▸ Your assignment
Beneath this line is the data. Output exactly the lines from the line with "This screenshot has width=2502, height=408." to the line with "Task: Click the New View button", both ends included, and nothing more.

|---|

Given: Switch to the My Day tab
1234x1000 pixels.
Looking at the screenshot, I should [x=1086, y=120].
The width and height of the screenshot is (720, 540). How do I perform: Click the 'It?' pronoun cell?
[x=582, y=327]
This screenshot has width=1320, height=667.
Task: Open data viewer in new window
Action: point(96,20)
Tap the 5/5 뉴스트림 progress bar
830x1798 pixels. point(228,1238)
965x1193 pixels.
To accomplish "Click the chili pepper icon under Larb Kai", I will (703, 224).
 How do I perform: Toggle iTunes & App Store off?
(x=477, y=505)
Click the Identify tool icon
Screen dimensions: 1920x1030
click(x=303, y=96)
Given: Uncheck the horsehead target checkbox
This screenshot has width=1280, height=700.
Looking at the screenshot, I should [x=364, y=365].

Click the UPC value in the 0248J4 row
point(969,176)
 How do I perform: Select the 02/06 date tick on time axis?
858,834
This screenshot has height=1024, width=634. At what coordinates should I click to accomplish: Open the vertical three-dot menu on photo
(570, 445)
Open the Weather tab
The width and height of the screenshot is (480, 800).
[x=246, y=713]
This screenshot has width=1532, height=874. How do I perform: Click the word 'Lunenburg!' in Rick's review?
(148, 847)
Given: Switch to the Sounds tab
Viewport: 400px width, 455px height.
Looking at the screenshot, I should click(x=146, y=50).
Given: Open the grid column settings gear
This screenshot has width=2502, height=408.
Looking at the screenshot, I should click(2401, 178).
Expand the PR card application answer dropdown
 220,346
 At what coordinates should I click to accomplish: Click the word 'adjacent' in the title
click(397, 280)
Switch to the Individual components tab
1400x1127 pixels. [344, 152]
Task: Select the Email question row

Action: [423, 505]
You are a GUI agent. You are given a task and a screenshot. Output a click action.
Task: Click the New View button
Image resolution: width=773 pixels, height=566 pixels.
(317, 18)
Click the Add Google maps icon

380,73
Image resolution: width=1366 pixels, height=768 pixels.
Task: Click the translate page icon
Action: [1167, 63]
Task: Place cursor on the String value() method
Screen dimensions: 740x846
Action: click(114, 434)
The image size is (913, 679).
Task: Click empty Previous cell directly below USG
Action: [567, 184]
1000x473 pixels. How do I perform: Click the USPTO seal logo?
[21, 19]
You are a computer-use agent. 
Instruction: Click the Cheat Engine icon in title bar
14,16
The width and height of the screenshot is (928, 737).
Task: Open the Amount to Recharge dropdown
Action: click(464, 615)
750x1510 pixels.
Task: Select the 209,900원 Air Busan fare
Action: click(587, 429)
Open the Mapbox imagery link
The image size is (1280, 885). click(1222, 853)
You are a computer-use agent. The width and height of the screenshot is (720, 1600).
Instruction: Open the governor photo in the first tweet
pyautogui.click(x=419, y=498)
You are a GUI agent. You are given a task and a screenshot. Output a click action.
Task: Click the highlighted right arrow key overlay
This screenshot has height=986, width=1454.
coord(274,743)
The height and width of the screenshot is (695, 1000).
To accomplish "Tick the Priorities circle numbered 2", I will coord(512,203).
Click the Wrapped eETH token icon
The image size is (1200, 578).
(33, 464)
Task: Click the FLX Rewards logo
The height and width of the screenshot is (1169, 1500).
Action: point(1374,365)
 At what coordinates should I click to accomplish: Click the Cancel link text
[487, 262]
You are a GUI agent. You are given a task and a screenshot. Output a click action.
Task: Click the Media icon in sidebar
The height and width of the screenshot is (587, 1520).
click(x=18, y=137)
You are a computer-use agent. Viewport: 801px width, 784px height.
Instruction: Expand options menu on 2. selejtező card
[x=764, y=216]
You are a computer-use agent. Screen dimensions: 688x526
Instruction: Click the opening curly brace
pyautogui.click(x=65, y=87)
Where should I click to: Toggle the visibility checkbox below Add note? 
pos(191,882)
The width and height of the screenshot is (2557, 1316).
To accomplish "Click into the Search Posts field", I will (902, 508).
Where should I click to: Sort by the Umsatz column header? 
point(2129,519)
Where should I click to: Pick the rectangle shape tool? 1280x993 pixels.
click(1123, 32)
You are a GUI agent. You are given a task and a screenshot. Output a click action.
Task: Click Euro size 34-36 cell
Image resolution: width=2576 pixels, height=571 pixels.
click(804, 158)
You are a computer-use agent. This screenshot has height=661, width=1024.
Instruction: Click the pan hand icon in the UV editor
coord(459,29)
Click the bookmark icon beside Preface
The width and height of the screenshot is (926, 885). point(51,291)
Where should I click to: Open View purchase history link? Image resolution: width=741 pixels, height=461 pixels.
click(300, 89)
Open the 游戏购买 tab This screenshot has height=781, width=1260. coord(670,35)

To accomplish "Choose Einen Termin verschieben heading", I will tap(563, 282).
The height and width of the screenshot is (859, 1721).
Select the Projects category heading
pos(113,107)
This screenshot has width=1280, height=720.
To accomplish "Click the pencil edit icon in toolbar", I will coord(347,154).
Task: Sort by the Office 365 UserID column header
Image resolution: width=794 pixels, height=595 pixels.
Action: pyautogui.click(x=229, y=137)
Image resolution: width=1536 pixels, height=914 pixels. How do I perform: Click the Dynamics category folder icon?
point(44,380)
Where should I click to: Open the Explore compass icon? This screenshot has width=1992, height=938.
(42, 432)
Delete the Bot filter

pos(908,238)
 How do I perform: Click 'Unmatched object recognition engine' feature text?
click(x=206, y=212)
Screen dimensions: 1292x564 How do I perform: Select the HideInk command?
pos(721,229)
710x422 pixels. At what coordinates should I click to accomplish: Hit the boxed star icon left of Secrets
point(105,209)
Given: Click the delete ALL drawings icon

|---|

▸ Your response
This screenshot has width=2502, height=408.
Looking at the screenshot, I should click(2401, 178).
Expand the PR card application answer dropdown
 220,346
 At what coordinates should I click to accomplish: Click the word 'adjacent' in the title
click(397, 280)
Switch to the Individual components tab
1400x1127 pixels. [344, 152]
Task: Select the Email question row

Action: [423, 505]
You are a GUI agent. You are given a task and a screenshot. Output a click action.
Task: Click the New View button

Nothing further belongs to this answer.